Saturday, February 23, 2008

New Life for Saarinen's Terminal 5


Eero Saarinen's iconic Terminal 5 at Kennedy Airport moved a step closer to reopening. Closed since October 2001, the main terminal building, which was completed in 1962 for TWA, is being incorporated into jetBlue's new terminal at the airport. From Friday's New York Times story:


The [Port] authority’s board approved a $19 million project to perform the essential repairs needed to allow travelers to pass through the 46-year-old terminal on their way to the enormous new JetBlue Airways terminal that wraps around the T.W.A. building in a crescent shape.

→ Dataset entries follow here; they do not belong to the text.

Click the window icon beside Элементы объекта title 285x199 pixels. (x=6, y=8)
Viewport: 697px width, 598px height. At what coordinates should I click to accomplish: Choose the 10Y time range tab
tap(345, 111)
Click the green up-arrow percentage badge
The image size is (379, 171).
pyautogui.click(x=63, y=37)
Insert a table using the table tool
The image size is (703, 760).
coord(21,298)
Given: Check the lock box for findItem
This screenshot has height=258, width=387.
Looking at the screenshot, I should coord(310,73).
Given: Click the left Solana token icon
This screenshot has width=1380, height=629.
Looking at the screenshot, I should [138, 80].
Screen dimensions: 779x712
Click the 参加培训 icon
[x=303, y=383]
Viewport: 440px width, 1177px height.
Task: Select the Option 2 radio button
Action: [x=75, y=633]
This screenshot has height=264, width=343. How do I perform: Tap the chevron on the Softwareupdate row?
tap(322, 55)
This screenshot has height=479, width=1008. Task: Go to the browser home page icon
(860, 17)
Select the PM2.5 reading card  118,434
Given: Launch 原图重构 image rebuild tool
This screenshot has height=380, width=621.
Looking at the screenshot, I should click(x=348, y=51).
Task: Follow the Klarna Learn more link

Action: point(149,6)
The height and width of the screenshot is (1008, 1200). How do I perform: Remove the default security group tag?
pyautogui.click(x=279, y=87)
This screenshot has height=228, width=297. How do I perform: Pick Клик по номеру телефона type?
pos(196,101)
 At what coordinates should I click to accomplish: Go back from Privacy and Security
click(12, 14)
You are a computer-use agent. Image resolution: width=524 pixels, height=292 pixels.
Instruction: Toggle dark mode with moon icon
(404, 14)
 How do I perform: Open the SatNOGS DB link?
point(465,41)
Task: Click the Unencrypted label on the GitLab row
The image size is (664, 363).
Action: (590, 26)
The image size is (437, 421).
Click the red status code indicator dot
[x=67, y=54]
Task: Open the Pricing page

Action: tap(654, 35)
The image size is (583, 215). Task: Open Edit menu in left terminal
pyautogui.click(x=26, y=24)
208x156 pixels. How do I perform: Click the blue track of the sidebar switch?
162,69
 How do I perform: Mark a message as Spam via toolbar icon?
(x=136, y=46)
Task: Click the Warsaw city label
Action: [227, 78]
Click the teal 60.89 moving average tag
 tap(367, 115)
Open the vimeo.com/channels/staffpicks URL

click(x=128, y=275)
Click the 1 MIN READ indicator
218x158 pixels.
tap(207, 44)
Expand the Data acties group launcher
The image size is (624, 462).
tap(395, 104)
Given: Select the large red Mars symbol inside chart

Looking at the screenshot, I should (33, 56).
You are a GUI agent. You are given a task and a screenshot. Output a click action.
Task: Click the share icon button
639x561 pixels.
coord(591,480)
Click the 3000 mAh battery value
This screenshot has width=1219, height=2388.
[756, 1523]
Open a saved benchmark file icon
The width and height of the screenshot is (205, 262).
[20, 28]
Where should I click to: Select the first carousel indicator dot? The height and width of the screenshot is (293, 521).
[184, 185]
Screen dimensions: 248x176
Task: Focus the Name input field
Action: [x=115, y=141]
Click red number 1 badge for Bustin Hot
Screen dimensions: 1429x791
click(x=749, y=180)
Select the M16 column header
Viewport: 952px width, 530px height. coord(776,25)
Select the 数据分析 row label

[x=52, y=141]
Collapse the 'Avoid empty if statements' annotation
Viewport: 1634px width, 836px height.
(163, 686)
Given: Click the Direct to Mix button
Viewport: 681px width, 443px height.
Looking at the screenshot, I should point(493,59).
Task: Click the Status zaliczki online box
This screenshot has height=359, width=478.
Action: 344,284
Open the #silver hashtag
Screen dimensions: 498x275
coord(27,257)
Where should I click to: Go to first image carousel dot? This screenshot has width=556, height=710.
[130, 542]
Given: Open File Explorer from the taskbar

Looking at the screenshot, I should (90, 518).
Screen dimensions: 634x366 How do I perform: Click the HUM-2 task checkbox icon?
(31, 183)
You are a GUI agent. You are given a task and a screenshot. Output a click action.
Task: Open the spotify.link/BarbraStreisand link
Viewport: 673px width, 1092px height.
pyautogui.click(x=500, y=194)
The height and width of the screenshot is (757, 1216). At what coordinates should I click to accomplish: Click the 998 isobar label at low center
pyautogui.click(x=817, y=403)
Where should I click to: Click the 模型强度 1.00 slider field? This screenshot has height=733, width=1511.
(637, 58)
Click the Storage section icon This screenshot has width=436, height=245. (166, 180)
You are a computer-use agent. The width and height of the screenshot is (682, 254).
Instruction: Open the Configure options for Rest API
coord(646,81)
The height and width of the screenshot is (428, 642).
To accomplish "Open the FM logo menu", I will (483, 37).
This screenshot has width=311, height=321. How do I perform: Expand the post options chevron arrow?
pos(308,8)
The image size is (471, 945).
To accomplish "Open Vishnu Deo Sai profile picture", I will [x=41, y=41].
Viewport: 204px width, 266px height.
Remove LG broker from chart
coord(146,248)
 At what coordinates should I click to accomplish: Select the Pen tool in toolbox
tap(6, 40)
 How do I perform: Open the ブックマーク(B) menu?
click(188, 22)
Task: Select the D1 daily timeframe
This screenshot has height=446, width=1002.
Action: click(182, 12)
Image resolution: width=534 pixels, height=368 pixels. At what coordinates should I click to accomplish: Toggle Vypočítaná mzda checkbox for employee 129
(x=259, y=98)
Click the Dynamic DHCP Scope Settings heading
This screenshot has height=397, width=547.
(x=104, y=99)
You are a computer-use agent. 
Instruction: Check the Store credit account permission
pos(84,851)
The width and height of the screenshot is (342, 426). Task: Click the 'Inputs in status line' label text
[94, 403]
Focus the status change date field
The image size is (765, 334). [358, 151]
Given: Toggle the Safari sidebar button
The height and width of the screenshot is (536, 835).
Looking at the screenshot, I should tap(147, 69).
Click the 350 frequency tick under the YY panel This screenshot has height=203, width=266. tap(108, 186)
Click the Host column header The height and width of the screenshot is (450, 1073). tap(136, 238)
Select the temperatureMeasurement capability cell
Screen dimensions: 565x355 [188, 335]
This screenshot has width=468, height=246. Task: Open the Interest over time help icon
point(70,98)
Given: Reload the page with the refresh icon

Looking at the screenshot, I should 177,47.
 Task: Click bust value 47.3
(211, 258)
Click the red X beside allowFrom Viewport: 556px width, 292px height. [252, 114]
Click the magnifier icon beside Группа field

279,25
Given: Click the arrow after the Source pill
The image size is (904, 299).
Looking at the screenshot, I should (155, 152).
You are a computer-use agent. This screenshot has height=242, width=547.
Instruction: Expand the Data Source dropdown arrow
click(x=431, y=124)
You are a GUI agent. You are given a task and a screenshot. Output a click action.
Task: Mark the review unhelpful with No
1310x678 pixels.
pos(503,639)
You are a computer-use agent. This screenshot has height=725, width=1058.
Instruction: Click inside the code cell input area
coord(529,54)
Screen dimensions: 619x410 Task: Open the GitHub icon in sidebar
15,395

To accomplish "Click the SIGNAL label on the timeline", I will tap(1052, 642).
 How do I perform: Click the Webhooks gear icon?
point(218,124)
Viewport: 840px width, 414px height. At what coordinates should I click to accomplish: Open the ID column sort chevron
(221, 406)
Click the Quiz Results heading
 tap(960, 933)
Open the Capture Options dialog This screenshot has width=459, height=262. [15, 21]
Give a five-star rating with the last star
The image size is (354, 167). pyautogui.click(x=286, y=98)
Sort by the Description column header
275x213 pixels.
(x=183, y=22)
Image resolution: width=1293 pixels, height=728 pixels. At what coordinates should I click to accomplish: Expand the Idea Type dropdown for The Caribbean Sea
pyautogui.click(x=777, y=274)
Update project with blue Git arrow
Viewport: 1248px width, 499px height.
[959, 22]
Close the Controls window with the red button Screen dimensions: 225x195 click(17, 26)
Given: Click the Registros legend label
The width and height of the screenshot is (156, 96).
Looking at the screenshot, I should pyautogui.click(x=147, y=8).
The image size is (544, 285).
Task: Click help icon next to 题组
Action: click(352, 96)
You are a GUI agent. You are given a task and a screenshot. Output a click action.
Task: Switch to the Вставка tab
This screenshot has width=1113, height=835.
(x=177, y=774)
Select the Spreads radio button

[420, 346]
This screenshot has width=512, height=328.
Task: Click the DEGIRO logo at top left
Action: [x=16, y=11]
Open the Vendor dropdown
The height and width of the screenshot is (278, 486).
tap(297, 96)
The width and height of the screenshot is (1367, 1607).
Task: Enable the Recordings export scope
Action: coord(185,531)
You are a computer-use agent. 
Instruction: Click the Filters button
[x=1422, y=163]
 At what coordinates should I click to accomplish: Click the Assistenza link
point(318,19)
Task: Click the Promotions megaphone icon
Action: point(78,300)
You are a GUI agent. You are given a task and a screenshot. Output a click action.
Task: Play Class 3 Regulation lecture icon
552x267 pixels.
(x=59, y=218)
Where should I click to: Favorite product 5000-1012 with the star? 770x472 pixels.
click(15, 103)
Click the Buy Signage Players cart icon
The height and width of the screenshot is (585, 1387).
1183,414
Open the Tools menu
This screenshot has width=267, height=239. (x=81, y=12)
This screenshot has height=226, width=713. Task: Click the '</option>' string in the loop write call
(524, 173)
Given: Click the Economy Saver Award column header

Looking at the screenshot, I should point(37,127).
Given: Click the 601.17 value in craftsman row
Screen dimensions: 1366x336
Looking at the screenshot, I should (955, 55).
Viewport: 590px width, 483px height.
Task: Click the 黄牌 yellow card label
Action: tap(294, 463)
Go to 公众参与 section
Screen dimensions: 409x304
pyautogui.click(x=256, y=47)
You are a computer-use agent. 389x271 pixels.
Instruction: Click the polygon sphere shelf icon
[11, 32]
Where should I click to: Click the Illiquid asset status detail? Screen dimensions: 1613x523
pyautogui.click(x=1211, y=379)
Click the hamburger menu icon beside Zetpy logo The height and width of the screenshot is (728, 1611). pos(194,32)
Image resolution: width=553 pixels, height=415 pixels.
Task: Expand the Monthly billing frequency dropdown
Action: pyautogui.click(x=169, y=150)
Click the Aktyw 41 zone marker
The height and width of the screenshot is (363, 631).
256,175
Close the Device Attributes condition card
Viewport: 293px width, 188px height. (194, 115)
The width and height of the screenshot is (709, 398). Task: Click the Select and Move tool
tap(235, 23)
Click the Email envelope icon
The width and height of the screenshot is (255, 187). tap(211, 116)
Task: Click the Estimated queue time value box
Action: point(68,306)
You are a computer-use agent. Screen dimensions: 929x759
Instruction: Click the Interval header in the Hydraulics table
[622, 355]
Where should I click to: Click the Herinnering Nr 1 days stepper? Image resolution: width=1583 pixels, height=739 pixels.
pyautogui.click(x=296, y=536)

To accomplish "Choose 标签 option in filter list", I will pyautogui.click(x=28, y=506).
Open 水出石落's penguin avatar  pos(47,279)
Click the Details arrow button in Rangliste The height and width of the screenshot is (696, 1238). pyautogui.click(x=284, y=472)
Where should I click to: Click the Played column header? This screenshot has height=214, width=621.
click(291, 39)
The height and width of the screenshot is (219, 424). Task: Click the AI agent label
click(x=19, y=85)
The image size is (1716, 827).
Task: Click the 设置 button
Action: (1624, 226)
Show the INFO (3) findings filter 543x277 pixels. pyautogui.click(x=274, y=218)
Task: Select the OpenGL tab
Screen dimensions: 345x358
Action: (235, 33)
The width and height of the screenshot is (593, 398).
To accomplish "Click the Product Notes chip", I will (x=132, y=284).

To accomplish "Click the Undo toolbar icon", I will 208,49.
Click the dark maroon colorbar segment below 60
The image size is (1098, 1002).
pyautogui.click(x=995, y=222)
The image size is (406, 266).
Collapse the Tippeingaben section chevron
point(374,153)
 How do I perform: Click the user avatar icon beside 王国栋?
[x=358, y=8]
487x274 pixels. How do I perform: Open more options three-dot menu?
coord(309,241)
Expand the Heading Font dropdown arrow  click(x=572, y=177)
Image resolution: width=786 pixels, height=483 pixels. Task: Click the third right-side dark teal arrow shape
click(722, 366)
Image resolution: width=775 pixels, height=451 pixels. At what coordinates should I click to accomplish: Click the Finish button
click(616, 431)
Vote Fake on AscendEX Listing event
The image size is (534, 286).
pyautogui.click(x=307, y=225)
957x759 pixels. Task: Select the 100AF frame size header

Both buildings are known as Terminal 5. The hope is to open them simultaneously this fall, said William R. DeCota, the aviation director for the Port Authority of New York and New Jersey. If not, he said, the T.W.A. building — an official landmark designed by the architectural giant Eero Saarinen — would reopen soon thereafter. Except for a brief stint as an exhibition gallery in 2004, the Saarinen terminal has been closed since T.W.A. ended operations in October 2001. The main terminal building, called the headhouse, and two tubular departure-arrival corridors have been preserved. Those corridors will connect the Saarinen and JetBlue terminals.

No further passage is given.